**What you should do:** Please quote exactly the lines below from the line containing "780x1170 pixels. At" to the line containing "You are a computer-use agent. The image size is (1280, 439).", both lines included, and nothing else.

BEGIN Supplied information

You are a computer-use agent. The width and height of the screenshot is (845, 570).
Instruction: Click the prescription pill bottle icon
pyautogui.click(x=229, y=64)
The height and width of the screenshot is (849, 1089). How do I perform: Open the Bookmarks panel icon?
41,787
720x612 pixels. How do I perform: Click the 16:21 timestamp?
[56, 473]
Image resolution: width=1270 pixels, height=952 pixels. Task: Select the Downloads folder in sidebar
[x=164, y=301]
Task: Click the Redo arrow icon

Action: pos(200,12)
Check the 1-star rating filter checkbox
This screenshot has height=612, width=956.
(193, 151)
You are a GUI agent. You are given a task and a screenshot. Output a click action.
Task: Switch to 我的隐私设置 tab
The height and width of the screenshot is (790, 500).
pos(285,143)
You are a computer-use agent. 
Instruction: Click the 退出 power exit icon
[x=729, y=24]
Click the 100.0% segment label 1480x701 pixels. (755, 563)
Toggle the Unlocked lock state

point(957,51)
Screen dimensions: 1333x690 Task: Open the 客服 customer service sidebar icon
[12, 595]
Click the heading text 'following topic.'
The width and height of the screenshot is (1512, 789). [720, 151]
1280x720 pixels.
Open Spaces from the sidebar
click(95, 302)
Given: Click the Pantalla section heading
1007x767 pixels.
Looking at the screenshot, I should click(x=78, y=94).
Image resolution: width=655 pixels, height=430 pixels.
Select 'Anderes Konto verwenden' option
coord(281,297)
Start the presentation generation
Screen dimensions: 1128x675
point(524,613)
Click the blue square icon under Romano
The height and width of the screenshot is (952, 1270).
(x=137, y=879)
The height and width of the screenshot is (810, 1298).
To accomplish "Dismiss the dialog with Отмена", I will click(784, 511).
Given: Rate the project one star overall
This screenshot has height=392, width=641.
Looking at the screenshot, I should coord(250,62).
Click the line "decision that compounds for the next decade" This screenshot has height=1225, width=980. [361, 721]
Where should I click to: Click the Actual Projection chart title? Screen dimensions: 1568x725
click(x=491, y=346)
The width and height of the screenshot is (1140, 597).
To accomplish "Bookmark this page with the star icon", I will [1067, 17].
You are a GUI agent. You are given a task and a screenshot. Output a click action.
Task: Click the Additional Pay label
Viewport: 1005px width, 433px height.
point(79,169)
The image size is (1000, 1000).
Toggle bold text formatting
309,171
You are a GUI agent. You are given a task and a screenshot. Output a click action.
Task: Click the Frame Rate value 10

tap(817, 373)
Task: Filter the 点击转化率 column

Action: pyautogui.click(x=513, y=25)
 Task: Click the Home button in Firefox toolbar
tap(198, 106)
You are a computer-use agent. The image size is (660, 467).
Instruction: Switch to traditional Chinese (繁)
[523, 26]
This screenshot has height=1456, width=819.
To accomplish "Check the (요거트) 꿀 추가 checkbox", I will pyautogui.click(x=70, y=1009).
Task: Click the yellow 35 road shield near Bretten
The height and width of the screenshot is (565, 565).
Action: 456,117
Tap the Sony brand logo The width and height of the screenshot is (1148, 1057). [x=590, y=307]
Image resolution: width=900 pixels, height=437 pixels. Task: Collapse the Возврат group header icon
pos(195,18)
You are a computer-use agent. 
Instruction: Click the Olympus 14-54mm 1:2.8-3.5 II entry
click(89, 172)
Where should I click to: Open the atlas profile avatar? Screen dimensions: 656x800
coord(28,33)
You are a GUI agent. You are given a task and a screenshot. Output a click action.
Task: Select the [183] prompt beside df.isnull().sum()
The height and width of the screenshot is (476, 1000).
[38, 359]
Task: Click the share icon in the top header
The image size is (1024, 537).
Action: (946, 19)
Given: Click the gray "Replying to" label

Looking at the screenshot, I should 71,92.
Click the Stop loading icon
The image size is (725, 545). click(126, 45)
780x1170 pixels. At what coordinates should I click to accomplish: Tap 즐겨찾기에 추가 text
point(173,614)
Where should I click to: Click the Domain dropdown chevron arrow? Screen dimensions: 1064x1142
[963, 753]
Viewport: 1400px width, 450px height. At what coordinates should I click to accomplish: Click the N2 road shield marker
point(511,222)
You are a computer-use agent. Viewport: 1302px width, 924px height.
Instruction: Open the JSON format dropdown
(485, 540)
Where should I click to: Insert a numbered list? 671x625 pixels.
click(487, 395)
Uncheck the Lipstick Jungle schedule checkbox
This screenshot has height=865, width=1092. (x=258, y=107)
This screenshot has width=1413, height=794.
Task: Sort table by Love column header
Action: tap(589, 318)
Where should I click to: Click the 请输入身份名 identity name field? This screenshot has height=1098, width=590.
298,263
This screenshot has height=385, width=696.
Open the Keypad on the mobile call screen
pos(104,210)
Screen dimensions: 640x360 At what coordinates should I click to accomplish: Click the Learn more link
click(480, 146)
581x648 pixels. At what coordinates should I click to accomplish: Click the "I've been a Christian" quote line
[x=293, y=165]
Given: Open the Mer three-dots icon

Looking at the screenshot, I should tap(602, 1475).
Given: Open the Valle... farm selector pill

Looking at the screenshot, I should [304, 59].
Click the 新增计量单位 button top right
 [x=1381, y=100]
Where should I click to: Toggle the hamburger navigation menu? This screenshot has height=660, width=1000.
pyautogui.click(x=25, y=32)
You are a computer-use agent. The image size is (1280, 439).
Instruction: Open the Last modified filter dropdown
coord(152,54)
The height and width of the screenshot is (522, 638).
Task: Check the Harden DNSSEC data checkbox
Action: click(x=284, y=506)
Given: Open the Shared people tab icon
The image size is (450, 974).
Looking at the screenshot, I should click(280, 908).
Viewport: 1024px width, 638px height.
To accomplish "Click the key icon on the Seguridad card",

END Supplied information

**The answer:**
780x1170 pixels. At what coordinates should I click to accomplish: Tap 즐겨찾기에 추가 text
point(173,614)
Where should I click to: Click the Domain dropdown chevron arrow? Screen dimensions: 1064x1142
[963, 753]
Viewport: 1400px width, 450px height. At what coordinates should I click to accomplish: Click the N2 road shield marker
point(511,222)
You are a computer-use agent. Viewport: 1302px width, 924px height.
Instruction: Open the JSON format dropdown
(485, 540)
Where should I click to: Insert a numbered list? 671x625 pixels.
click(487, 395)
Uncheck the Lipstick Jungle schedule checkbox
This screenshot has height=865, width=1092. (x=258, y=107)
This screenshot has width=1413, height=794.
Task: Sort table by Love column header
Action: tap(589, 318)
Where should I click to: Click the 请输入身份名 identity name field? This screenshot has height=1098, width=590.
298,263
This screenshot has height=385, width=696.
Open the Keypad on the mobile call screen
pos(104,210)
Screen dimensions: 640x360 At what coordinates should I click to accomplish: Click the Learn more link
click(480, 146)
581x648 pixels. At what coordinates should I click to accomplish: Click the "I've been a Christian" quote line
[x=293, y=165]
Given: Open the Mer three-dots icon

Looking at the screenshot, I should tap(602, 1475).
Given: Open the Valle... farm selector pill

Looking at the screenshot, I should [304, 59].
Click the 新增计量单位 button top right
 [x=1381, y=100]
Where should I click to: Toggle the hamburger navigation menu? This screenshot has height=660, width=1000.
pyautogui.click(x=25, y=32)
You are a computer-use agent. The image size is (1280, 439).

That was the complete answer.